Norman Perryman is known as a Kinetic Artist/Painter.

In 1973 Perryman began to work as a performing artist on glass plates, placed on a series of overhead projectors, interpreting music visually in real time. In contrast to the trend of creating digitally generated video-projections, Perryman has developed an economic low-tech alternative that retains the sensual organic qualities of the colours and the gestures of painting by hand. The light of the overhead projectors shines through Perryman’s glass plates to give the transparent colours an extraordinary luminous intensity when projected on a giant screen. As they listen, the audience watches the evolution and dissolution of Perryman’s abstract images. The magnified images from five or more projectors are mixed by hand with an analogue dimmer. Perryman’s semi-abstract, lyrical expressionist visuals are not illustrations, but rather images keyed to the ideas and feelings of the music, enriching the musical experience yet remaining in the memory as powerful works of art in their own right.
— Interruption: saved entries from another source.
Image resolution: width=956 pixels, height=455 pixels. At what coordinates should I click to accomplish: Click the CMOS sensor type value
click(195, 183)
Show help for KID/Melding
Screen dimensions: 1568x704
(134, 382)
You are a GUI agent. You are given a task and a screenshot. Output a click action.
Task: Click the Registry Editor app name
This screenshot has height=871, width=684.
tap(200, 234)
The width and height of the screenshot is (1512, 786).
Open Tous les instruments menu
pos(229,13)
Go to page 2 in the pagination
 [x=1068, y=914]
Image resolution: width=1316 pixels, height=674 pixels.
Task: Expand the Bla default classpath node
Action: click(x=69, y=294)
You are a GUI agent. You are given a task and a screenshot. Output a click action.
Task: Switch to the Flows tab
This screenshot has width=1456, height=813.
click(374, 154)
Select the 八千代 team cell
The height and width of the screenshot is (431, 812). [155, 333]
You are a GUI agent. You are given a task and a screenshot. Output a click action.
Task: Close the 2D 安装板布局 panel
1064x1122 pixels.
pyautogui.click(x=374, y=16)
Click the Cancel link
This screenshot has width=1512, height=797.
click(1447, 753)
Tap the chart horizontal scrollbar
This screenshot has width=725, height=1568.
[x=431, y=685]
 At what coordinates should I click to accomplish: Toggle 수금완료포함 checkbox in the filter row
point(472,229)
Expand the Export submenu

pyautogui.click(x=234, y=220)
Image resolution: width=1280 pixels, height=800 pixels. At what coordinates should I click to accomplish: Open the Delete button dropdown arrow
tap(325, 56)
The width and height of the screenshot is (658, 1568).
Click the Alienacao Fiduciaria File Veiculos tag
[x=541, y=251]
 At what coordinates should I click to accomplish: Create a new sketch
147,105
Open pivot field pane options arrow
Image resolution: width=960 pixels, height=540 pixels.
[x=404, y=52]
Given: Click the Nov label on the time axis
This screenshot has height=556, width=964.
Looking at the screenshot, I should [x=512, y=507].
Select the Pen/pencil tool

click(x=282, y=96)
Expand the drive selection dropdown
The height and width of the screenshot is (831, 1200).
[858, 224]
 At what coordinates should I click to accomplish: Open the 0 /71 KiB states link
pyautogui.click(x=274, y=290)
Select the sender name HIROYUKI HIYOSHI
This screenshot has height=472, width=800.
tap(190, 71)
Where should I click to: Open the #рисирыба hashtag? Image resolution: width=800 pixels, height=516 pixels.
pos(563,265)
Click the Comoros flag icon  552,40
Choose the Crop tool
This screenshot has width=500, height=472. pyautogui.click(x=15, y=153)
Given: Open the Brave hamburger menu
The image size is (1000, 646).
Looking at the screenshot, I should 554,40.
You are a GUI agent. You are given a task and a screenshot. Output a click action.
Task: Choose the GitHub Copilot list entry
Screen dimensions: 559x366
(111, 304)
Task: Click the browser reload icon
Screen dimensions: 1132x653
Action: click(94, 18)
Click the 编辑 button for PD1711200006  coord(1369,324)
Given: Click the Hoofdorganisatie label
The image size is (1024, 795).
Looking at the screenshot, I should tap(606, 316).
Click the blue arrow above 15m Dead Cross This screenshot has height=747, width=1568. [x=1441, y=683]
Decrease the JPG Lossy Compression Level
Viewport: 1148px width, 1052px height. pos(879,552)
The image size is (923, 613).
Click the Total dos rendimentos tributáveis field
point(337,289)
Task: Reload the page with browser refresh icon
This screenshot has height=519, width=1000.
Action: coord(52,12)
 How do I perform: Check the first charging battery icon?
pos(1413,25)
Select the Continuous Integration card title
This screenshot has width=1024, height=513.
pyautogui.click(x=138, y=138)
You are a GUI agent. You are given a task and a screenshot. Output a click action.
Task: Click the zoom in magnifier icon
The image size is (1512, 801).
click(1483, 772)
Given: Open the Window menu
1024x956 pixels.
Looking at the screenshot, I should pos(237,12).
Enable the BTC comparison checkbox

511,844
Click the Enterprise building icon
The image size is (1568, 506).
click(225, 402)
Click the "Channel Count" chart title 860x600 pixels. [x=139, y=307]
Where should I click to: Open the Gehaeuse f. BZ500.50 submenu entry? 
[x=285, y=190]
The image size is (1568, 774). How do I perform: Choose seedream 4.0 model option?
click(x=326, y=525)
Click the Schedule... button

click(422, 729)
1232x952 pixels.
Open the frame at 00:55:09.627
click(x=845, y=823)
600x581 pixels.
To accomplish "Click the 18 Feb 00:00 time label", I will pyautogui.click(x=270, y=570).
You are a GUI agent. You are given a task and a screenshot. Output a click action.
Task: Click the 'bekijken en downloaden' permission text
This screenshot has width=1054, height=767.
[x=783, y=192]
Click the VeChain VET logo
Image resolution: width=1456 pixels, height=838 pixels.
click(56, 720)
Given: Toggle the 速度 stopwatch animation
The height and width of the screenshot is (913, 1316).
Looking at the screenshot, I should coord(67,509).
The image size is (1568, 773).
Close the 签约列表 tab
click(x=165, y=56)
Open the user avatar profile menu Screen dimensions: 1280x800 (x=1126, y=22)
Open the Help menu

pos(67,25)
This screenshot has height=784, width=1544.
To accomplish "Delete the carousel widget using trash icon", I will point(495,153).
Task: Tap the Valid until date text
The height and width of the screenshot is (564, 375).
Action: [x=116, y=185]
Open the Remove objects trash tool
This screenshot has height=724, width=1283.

Perryman calls this art form kinetic painting, because it is a continuously changing sequence of colours and forms that only exists in real time, then disappears forever. His paint-brushes also move to the rhythms of the music and make the liquid watercolour splash, pulsate, pulsate, flow or spread continually.

Love this work my Norman Perryman, I think it is an unusal way of working and it looks brilliant, the use of colour is amazing and the 'loose-ness' of the work lets different moods/emotions come through within the seperate pieces.